窪田良さんの『「なりたい人」になるための41のやり方』です。
窪田良(くぼた・りょう)さんは、起業家・会社経営者です。
緑内障原因遺伝子「ミオシリン」の発見者として有名な方です。
2002年に自ら会社を設立、「飲み薬による失明の治療」を目指し、さまざまな眼科治療薬を開発されています。
いざ、「なりたい人になる」旅へ!
窪田さんは、10歳のときに「なりたい人になる旅」に旅立とうと決心します。
そして、「研究者」と「臨床医」という大きな冒険を経て、「バイオベンチャー企業の創業社長」という三度目の冒険にチャレンジ中です。
CEOを解任されるなど、たしかにアクシデントがなかったわけではないが、正直なところ、楽しいから続けられたというよりも、そのアクシデントも含めて旅のすべてがあまりにも楽しいのでやめられなかった、というほうが実感に近い。
「なりたい人になる旅」は、お菓子の宣伝文句ではないが、「やめられない、とまらない」、本当に楽しいものなのだ。
だって考えてみてほしい。夢に描いた「なりたい人」に自分が日々近づいていくのだ。これが楽しくないはずがない。

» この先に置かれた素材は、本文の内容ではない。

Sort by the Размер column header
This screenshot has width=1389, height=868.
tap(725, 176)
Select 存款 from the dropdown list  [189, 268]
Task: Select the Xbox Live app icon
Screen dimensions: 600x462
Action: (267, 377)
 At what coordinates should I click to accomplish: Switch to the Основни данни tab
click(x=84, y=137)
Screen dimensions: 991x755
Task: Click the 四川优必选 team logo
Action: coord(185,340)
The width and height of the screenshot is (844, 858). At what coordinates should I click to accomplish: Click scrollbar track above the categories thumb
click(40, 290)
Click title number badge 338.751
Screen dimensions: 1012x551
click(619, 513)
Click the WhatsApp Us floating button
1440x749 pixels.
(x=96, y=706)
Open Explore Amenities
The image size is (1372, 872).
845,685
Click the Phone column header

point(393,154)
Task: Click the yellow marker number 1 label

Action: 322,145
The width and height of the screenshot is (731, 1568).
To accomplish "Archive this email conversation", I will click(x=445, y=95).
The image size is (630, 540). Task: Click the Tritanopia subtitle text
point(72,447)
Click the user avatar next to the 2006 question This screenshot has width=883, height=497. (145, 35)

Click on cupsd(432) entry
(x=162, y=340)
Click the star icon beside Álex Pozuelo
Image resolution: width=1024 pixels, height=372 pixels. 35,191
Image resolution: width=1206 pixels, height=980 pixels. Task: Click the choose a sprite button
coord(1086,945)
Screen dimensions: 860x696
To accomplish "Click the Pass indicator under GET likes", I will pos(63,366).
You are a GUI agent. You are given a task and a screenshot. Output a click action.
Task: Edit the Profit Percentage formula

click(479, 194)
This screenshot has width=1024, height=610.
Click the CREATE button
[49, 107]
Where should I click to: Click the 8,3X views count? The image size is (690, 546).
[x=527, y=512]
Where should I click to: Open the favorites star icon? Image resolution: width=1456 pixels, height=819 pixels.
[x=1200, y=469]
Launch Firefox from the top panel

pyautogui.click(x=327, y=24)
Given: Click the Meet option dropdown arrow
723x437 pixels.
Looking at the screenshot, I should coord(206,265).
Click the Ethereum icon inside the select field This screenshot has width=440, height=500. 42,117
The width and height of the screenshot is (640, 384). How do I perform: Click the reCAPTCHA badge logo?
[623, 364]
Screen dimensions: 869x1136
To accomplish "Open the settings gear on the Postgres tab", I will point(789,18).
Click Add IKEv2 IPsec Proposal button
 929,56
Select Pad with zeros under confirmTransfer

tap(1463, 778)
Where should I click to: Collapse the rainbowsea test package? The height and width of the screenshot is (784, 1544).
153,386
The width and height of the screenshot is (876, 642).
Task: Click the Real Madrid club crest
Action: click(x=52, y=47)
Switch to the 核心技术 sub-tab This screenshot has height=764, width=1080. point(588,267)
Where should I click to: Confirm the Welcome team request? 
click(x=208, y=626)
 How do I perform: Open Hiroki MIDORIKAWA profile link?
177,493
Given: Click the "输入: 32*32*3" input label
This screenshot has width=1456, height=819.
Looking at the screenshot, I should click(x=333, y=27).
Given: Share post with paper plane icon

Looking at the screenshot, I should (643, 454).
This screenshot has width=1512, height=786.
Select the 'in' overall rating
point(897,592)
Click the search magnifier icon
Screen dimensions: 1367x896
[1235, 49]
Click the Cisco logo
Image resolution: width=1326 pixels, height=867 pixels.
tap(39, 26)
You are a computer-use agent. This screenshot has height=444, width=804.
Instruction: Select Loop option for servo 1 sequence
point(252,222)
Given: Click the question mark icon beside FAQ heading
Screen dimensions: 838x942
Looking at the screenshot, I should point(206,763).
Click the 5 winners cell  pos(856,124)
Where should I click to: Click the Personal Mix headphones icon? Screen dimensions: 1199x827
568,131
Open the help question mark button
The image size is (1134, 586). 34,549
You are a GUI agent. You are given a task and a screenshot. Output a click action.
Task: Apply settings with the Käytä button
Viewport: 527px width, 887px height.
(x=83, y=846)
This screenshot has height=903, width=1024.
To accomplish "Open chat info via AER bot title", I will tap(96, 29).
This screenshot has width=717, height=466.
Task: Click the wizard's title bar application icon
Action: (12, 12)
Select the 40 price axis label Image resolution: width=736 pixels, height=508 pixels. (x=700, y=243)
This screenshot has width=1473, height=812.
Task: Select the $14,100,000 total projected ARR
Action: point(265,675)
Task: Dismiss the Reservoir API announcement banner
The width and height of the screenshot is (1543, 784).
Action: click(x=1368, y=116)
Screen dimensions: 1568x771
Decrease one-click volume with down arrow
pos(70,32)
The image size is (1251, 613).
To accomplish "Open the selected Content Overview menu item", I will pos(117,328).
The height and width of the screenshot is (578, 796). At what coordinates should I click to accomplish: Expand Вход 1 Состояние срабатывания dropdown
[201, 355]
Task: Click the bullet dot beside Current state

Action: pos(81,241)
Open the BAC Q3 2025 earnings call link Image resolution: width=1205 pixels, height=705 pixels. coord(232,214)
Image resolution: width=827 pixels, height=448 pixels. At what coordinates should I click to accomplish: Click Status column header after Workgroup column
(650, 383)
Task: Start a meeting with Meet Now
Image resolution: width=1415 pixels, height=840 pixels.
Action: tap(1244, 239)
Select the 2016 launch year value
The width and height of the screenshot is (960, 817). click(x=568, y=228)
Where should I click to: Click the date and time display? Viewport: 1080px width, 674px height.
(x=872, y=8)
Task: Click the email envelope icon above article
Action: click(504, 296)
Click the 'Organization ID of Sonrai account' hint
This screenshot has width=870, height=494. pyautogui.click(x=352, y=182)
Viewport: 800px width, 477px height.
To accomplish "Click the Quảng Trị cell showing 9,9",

江戸幕府を開いた徳川家康は、「人の一生は重き荷を負うて遠き道を行くが如し」といったという。
この言葉のように、人生はつらいものだと思っている人は多いのではないだろうか?
世界にそういうつらい人生があることは事実だ。だが、眉間にしわを寄せて歯を食いしばって歩くだけが人生のすべてではない。人生は雨が降る日もあれば晴れる日もある、雨が降るからこそ晴れる日の喜びもひとしおだ。荷物がちょっと重くても、道が遠くても、心から楽しいといえる人生があることをわたしは知っている。
楽しくてついついやってしまう。
楽しいからやめられない。
そんなことを続けることで開ける人生もあるのだということを、わたしは本書を通して知ってほしいと思っている。『「なりたい人」になるための41のやり方』 はじめに より 窪田良:著 サンマーク出版:刊
「世界から失明を失くす」という、とてつもなく大きな夢を抱く窪田さん。
ときどき大きく進路を変えつつ、自分が心からやりたいことをやりながら、最終目的地を目指す。
本書は、そんな窪田さんの「なりたい人になる旅」を通じて、「なりたい人になる」方法をまとめた一冊です。
その中からいくつかピックアップしてご紹介します。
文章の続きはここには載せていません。